The problem asks us to verify that the set $$W$$ is not a vector subspace of $$R^2$$. The set $$W$$ is defined as all vectors in $$R^2$$ whose second component is the square of the first component. This means that if a vector is represented as $$(x, y)$$, then $$y$$ must be equal to $$x^2$$. To verify that $$W$$ is not a subspace, we need to find a specific example that fails one of the required tests for a vector subspace.

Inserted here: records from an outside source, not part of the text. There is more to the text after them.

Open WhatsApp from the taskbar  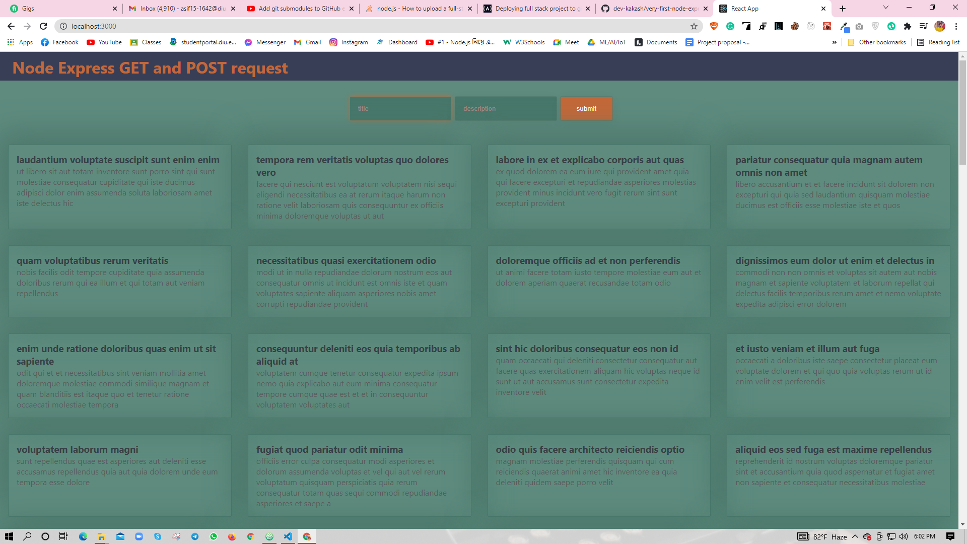(x=214, y=536)
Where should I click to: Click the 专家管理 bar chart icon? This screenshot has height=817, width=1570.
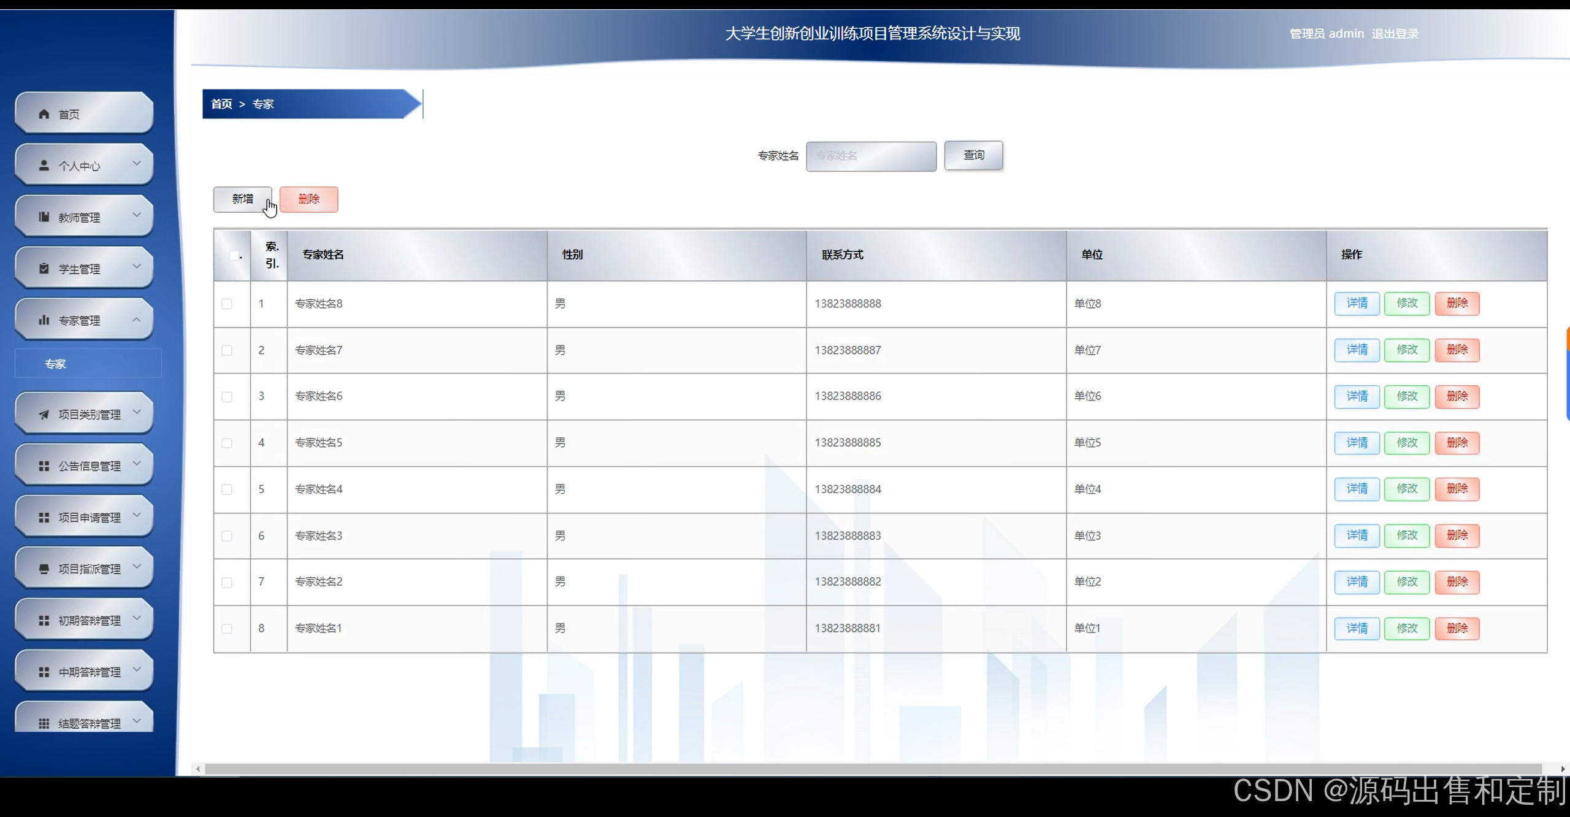44,320
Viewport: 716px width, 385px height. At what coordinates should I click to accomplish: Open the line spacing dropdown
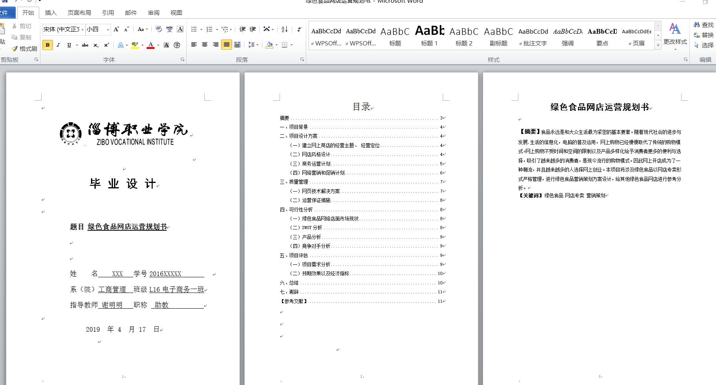(x=253, y=45)

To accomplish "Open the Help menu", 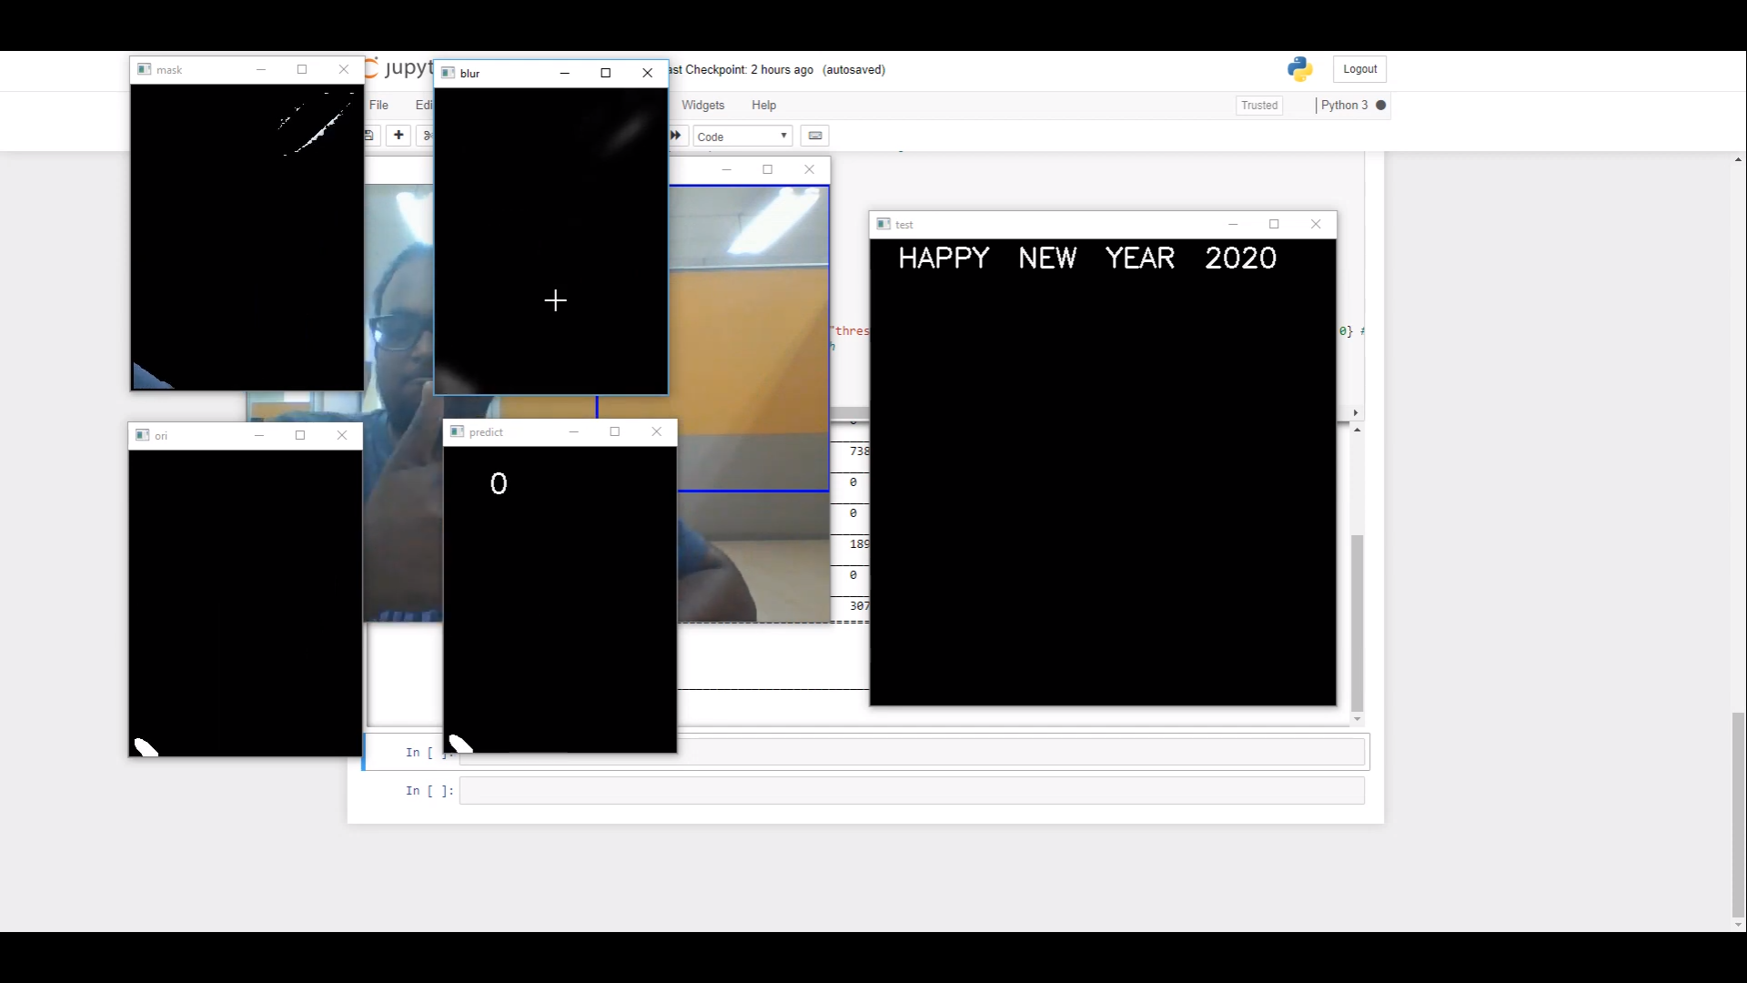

**step2** Recalling the tests for a vector subspace

For a set to be considered a vector subspace, it must satisfy three main conditions:
1. The zero vector must be included in the set.
2. The set must be closed under vector addition, meaning that if you add any two vectors from the set, their sum must also be in the set.
3. The set must be closed under scalar multiplication, meaning that if you multiply any vector from the set by any number (scalar), the resulting vector must also be in the set.

**step3** Checking the zero vector condition

Let's check the first condition. The zero vector in $$R^2$$ is $$(0, 0)$$.
For $$(0, 0)$$ to be in $$W$$, its second component must be the square of its first component.
The first component is $$0$$.
The square of the first component is $$0 \times 0 = 0$$.
The second component is $$0$$.
Since $$0$$ is indeed equal to $$0$$, the zero vector $$(0, 0)$$ is in $$W$$. This condition is satisfied.

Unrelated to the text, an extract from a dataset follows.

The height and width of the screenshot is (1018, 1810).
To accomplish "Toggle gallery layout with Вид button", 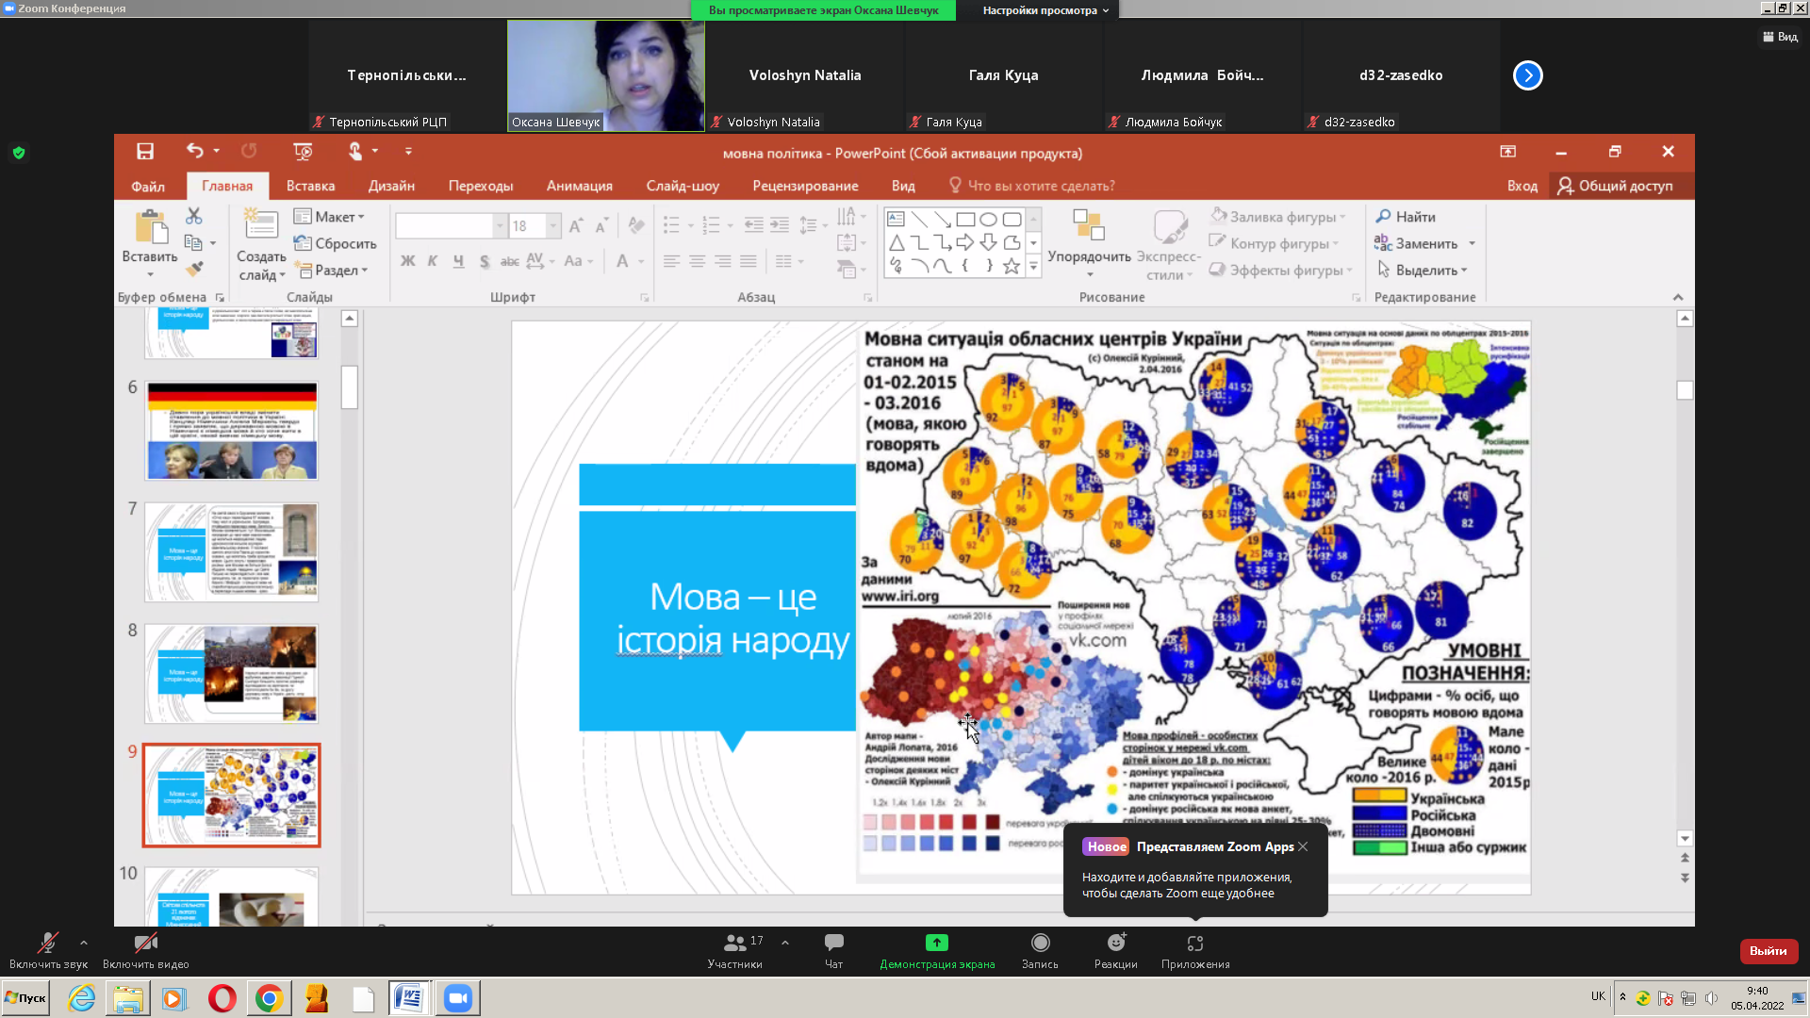I will click(x=1780, y=37).
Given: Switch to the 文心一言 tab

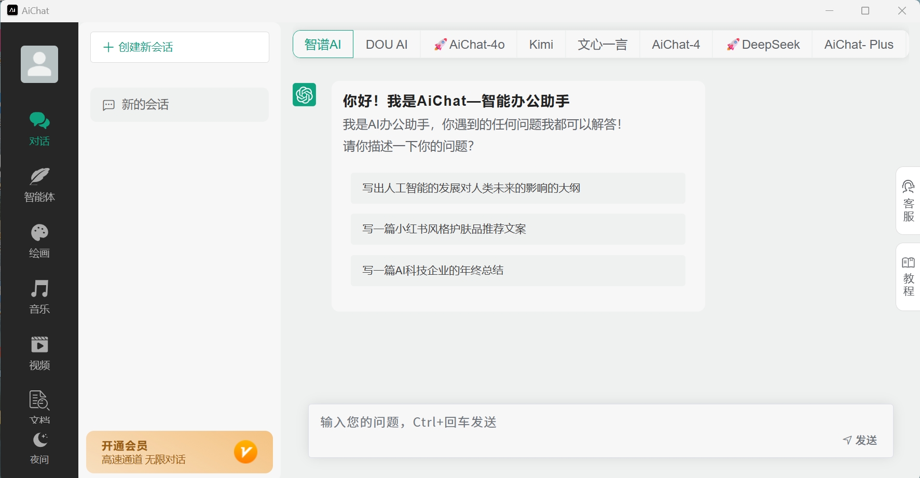Looking at the screenshot, I should coord(602,44).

**step4** Checking the closure under scalar multiplication condition

Now, let's test the third condition: closure under scalar multiplication. If this condition is not met, then $$W$$ is not a subspace.
First, we need to choose a vector that belongs to $$W$$.
Let's consider the vector $$(1, 1)$$.
The first component is $$1$$.
The square of the first component ($$1$$) is $$1 \times 1 = 1$$.
The second component is $$1$$.
Since the second component ($$1$$) is equal to the square of the first component ($$1$$), the vector $$(1, 1)$$ is in $$W$$.
Next, we choose a simple number (scalar) to multiply this vector by. Let's use the scalar $$2$$.
We multiply the vector $$(1, 1)$$ by the scalar $$2$$:
$$2 \times (1, 1) = (2 \times 1, 2 \times 1) = (2, 2)$$
Now, we must determine if this new vector $$(2, 2)$$ is in $$W$$.
For $$(2, 2)$$ to be in $$W$$, its second component must be the square of its first component.
The first component is $$2$$.
The square of the first component is $$2 \times 2 = 4$$.
The second component is $$2$$.
Is the second component ($$2$$) equal to the square of the first component ($$4$$)?
No, $$2$$ is not equal to $$4$$.
Therefore, the vector $$(2, 2)$$ is not in $$W$$.

**step5** Conclusion

We have found a specific example where a vector $$(1, 1)$$ from $$W$$ was multiplied by a scalar $$2$$, but the resulting vector $$(2, 2)$$ is not in $$W$$. This demonstrates that the set $$W$$ is not closed under scalar multiplication. Because it fails this crucial test, $$W$$ cannot be considered a vector subspace of $$R^2$$.